The data START

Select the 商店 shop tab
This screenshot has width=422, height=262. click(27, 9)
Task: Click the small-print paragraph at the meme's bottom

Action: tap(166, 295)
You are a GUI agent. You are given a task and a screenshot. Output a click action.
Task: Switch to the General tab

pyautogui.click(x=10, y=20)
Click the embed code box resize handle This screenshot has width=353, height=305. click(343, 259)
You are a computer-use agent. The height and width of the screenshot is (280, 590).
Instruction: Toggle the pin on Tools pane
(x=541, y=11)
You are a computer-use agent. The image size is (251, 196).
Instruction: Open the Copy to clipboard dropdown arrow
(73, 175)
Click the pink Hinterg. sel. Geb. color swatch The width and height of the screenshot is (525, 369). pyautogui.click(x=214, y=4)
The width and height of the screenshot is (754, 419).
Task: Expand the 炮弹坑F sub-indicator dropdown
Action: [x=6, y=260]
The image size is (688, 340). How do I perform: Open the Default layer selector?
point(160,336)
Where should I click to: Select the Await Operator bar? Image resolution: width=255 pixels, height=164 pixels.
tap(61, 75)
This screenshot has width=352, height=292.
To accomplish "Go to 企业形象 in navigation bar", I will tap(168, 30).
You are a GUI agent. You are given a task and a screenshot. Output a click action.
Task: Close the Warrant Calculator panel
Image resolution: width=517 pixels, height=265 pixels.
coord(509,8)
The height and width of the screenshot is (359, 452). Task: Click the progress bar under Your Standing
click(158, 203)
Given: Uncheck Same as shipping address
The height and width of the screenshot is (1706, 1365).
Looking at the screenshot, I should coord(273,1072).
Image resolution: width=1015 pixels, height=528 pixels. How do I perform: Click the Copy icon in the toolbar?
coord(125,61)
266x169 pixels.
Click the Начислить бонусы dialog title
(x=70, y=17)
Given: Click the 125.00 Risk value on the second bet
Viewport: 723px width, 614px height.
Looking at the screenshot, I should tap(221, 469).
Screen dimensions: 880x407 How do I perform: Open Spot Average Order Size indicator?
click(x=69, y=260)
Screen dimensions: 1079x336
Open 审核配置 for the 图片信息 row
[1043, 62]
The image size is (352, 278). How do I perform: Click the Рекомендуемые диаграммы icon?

The data END

◆ What the exercise asks: All the entries above need to be reproduced exactly.

◆ Answer to this task:
Select the 商店 shop tab
This screenshot has width=422, height=262. click(27, 9)
Task: Click the small-print paragraph at the meme's bottom

Action: tap(166, 295)
You are a GUI agent. You are given a task and a screenshot. Output a click action.
Task: Switch to the General tab

pyautogui.click(x=10, y=20)
Click the embed code box resize handle This screenshot has width=353, height=305. click(343, 259)
You are a computer-use agent. The height and width of the screenshot is (280, 590).
Instruction: Toggle the pin on Tools pane
(x=541, y=11)
You are a computer-use agent. The image size is (251, 196).
Instruction: Open the Copy to clipboard dropdown arrow
(73, 175)
Click the pink Hinterg. sel. Geb. color swatch The width and height of the screenshot is (525, 369). pyautogui.click(x=214, y=4)
The width and height of the screenshot is (754, 419).
Task: Expand the 炮弹坑F sub-indicator dropdown
Action: [x=6, y=260]
The image size is (688, 340). How do I perform: Open the Default layer selector?
point(160,336)
Where should I click to: Select the Await Operator bar? Image resolution: width=255 pixels, height=164 pixels.
tap(61, 75)
This screenshot has width=352, height=292.
To accomplish "Go to 企业形象 in navigation bar", I will tap(168, 30).
You are a GUI agent. You are given a task and a screenshot. Output a click action.
Task: Close the Warrant Calculator panel
Image resolution: width=517 pixels, height=265 pixels.
coord(509,8)
The height and width of the screenshot is (359, 452). Task: Click the progress bar under Your Standing
click(158, 203)
Given: Uncheck Same as shipping address
The height and width of the screenshot is (1706, 1365).
Looking at the screenshot, I should coord(273,1072).
Image resolution: width=1015 pixels, height=528 pixels. How do I perform: Click the Copy icon in the toolbar?
coord(125,61)
266x169 pixels.
Click the Начислить бонусы dialog title
(x=70, y=17)
Given: Click the 125.00 Risk value on the second bet
Viewport: 723px width, 614px height.
Looking at the screenshot, I should tap(221, 469).
Screen dimensions: 880x407 How do I perform: Open Spot Average Order Size indicator?
click(x=69, y=260)
Screen dimensions: 1079x336
Open 审核配置 for the 图片信息 row
[1043, 62]
The image size is (352, 278). How do I perform: Click the Рекомендуемые диаграммы icon?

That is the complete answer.